This project, is a Translational behavioral science strategy to bring paradigms with greater analytic power to the study of attention in schizophrenia. Attentional deficits in schizophrenia have been hypothesized to reflect limitations in availability or allocation of processing resources that are not specific to type of elementary cognitive process. However, another prominent conception of attention in cognitive psychology that has not been examined in schizophrenia emphasizes the role of structural processing bottlenecks that involve an inability to carry out certain elementary cognitive operations in two tasks simultaneously. Through a series of psychological refractory period studies, this project is testing the contrasting predictions of these two models.
Harold Pashler, Ph.D., who serves as co-investigator of the University of California, San Diego, specializes in attention and has carried out basic experimental research on many aspects of attentional function.
Current status: Completed
Primary Investigator: Keith Nuechterlein, Kenneth Subotnik
Other Investigators: Harold Pashler, Ph.D. (UCSD)
Summary:
This project has employed paradigms in which people are asked to complete two tasks that overlap in time to isolate temporal relationships among elementary cognitive processes that are impaired versus intact in schizophrenia, particularly as they are related to central executive processes. The project has translated to schizophrenia research a series of dual-task interference paradigms from cognitive psychology that:
(1) have particular promise to differentiate between two distinctive models of attentional functioning
(2) offer opportunities to isolate which elementary cognitive processes are sources of attentional limitation because they cannot be completed simultaneously (Nuechterlein et al, 2006).
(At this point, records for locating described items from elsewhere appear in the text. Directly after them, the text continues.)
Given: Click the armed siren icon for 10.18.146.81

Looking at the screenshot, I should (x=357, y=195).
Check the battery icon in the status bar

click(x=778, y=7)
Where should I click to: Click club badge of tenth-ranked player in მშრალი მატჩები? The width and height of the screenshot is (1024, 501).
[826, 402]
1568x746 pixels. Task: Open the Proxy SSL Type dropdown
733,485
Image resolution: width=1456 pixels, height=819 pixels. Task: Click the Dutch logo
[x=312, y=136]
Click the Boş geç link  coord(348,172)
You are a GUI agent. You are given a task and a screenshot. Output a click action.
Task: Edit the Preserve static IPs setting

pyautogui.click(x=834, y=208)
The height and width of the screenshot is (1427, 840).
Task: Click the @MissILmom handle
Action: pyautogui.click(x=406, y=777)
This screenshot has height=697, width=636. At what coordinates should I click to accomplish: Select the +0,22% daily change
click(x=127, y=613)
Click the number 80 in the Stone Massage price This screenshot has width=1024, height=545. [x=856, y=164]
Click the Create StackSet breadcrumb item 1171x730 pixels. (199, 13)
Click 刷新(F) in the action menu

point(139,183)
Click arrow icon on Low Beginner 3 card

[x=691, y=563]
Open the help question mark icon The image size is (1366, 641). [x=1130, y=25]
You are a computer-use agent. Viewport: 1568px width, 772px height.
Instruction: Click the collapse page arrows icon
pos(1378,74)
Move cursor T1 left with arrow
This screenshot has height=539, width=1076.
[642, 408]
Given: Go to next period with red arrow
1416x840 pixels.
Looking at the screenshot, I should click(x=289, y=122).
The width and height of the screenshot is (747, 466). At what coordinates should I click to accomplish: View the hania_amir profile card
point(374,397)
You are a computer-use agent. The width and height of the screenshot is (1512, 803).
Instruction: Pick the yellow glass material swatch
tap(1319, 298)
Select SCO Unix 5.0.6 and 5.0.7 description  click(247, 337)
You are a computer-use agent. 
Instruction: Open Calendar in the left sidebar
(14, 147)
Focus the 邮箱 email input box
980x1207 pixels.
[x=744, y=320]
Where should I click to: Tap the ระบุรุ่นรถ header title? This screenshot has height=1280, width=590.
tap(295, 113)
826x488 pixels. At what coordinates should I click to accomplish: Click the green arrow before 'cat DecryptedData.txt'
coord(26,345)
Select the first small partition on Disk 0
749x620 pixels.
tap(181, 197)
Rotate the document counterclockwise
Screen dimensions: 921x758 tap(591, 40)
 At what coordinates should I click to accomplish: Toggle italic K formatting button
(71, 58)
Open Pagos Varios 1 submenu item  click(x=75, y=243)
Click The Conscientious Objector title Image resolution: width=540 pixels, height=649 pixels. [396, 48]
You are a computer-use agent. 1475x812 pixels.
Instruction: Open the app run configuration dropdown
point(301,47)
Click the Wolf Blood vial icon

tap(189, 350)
Four studies have been carried out to examine alternative loci for processing bottlenecks during divided attention in prodromal, first episode, and chronic schizophrenia patients. Reaction time studies detect a pause in Task 2 while central decision and response selection is completed in Task 1.
Briefly, the findings from this Project indicate that a structural processing bottleneck model accounts for divided attention in these paradigms in schizophrenia better than a processing resource model. The divided attention deficits in schizophrenia are evident in greater than normal temporal interference when tasks overlap substantially. Exaggerated structural processing bottlenecks are evident for response selection and motor processes in schizophrenia, but perceptual encoding seems to be completed in parallel without interference in schizophrenia as it is in normal subjects (Nuechterlein et al, submitted; Nuechterlein et al, in prep). A new paradigm to examine processing bottlenecks in motivated, hedonic decision-making situations has also been developed (Pashler et al, 2008).